Records from a data collection
────────────────────

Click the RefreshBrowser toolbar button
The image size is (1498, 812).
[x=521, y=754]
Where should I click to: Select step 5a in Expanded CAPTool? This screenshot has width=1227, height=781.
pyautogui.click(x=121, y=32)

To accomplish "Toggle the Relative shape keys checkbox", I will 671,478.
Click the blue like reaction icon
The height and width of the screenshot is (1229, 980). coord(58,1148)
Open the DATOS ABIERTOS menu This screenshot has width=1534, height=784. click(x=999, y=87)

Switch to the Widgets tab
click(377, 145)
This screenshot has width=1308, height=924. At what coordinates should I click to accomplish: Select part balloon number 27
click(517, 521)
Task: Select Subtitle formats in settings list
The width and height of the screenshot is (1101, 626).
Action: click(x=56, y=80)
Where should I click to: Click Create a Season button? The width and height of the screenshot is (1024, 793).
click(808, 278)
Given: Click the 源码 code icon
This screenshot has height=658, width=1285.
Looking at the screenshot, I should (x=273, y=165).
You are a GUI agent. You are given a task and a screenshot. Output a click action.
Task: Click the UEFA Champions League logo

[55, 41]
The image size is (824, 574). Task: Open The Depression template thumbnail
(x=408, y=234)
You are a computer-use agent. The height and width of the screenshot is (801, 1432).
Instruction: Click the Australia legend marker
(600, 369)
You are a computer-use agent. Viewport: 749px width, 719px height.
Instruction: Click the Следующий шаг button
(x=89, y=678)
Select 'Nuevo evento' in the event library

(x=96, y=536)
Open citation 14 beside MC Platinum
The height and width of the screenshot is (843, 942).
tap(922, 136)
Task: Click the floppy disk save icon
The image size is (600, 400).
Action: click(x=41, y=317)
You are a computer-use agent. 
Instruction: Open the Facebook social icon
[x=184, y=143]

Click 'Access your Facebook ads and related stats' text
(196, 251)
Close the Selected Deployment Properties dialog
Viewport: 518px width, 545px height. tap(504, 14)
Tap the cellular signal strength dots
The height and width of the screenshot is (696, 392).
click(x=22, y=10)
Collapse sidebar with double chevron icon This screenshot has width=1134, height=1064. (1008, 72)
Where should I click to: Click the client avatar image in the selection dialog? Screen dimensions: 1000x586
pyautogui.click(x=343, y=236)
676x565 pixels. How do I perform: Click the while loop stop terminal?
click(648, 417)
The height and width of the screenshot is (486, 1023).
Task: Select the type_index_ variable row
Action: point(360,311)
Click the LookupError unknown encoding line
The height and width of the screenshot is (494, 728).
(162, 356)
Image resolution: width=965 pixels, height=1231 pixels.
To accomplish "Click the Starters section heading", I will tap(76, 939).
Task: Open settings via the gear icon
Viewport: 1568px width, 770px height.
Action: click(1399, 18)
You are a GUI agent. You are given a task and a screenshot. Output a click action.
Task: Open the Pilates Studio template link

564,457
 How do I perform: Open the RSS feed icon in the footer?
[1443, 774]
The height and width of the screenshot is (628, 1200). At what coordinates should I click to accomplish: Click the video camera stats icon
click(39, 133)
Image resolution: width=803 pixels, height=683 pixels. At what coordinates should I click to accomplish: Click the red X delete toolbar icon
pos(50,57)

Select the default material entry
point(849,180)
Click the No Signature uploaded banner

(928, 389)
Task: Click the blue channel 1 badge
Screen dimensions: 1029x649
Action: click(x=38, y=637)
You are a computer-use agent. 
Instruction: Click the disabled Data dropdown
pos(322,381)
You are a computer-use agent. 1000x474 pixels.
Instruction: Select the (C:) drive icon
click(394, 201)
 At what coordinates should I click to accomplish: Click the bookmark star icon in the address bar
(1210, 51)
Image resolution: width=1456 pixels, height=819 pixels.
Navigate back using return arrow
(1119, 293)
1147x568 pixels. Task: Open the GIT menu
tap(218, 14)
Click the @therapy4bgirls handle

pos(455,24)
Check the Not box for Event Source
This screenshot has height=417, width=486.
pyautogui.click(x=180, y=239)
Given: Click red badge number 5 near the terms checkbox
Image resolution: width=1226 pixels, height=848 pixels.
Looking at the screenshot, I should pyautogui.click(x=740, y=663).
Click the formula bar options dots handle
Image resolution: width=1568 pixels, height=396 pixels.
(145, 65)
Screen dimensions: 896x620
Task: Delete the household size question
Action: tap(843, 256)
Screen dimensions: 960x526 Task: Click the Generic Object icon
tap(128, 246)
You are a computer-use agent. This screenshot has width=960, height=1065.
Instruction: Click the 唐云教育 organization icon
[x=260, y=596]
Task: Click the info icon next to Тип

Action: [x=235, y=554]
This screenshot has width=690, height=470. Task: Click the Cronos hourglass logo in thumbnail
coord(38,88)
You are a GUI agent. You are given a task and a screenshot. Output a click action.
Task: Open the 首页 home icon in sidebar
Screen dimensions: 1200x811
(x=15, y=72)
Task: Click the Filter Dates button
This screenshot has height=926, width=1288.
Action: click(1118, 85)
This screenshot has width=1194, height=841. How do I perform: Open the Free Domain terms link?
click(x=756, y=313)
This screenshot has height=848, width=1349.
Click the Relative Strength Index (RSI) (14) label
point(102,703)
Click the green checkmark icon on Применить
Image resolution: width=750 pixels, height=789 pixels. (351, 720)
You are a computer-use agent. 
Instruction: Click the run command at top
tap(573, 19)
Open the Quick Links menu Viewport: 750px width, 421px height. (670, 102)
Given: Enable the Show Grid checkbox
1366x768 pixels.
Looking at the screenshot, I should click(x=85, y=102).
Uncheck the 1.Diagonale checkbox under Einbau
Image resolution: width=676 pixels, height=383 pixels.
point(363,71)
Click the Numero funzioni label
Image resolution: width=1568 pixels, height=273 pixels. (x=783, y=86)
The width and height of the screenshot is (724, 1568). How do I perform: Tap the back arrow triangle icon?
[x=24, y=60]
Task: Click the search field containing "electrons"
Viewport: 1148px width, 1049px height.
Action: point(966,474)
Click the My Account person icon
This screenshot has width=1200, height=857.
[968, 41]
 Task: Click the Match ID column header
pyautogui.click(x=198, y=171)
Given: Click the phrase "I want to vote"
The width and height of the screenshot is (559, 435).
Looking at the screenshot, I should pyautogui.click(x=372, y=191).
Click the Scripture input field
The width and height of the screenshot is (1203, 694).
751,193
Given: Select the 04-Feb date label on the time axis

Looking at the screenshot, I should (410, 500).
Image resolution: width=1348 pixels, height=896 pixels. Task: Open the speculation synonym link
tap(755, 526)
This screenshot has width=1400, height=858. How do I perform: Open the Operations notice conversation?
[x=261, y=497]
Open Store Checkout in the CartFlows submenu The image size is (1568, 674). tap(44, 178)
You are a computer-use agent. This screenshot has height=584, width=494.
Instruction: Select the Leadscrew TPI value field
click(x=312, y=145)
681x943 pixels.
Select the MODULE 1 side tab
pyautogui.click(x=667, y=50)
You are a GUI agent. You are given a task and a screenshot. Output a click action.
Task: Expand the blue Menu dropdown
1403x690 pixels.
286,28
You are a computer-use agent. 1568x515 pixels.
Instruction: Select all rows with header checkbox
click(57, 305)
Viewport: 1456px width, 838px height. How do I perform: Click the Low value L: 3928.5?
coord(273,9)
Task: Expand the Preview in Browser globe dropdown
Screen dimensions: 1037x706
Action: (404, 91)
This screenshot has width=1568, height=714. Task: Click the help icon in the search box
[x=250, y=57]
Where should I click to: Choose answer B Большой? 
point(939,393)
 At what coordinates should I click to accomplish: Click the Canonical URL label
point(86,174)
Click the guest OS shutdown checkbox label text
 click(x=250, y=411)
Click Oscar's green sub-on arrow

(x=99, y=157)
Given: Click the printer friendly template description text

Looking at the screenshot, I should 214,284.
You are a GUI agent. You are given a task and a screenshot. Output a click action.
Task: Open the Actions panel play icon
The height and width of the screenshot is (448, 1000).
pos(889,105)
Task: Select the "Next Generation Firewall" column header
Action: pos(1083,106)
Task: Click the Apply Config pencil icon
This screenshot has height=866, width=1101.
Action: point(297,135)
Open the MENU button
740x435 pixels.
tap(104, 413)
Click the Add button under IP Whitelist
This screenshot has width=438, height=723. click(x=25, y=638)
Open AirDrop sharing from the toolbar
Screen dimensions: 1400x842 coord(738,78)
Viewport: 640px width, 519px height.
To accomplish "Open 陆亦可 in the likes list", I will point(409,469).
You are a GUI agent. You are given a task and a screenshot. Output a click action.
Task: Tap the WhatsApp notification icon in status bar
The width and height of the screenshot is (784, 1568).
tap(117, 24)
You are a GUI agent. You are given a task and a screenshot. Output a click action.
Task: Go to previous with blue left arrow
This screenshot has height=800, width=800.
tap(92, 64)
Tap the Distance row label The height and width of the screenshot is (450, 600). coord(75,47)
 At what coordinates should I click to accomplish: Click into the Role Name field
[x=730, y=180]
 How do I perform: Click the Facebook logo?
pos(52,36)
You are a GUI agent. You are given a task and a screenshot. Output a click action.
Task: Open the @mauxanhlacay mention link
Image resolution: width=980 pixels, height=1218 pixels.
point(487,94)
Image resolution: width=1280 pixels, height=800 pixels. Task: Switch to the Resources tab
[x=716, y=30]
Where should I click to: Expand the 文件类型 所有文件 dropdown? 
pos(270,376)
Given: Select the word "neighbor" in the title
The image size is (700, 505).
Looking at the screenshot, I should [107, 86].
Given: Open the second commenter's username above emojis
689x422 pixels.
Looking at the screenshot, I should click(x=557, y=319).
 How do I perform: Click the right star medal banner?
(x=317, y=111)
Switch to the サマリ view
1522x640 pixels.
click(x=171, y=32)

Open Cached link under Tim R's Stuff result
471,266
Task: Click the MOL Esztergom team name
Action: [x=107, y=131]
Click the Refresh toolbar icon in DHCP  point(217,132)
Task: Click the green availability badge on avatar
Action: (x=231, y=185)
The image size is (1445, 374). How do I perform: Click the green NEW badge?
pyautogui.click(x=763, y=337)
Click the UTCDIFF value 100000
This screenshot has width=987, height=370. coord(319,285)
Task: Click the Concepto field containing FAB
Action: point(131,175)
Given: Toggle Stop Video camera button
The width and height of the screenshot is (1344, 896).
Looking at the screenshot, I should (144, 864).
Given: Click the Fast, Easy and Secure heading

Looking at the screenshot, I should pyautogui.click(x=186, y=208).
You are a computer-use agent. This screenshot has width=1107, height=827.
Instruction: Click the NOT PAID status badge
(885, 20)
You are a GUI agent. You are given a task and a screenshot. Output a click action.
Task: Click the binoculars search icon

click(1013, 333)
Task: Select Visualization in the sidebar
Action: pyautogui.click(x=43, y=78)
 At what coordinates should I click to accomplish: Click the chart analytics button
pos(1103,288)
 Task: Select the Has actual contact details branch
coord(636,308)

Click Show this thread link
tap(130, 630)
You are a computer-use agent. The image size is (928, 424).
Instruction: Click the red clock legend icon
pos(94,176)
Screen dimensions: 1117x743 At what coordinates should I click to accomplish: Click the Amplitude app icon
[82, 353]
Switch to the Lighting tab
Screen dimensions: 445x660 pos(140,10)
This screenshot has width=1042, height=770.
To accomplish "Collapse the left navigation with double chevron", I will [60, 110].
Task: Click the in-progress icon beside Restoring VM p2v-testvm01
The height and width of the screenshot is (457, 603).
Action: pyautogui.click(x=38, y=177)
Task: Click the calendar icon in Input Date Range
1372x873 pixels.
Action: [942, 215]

────────────────────

*PROBLEM TO WORK ON:* All lines above that contain "Toggle" are required in the answer.

*FINISHED EXERCISE:*
To accomplish "Toggle the Relative shape keys checkbox", I will 671,478.
Given: Toggle Stop Video camera button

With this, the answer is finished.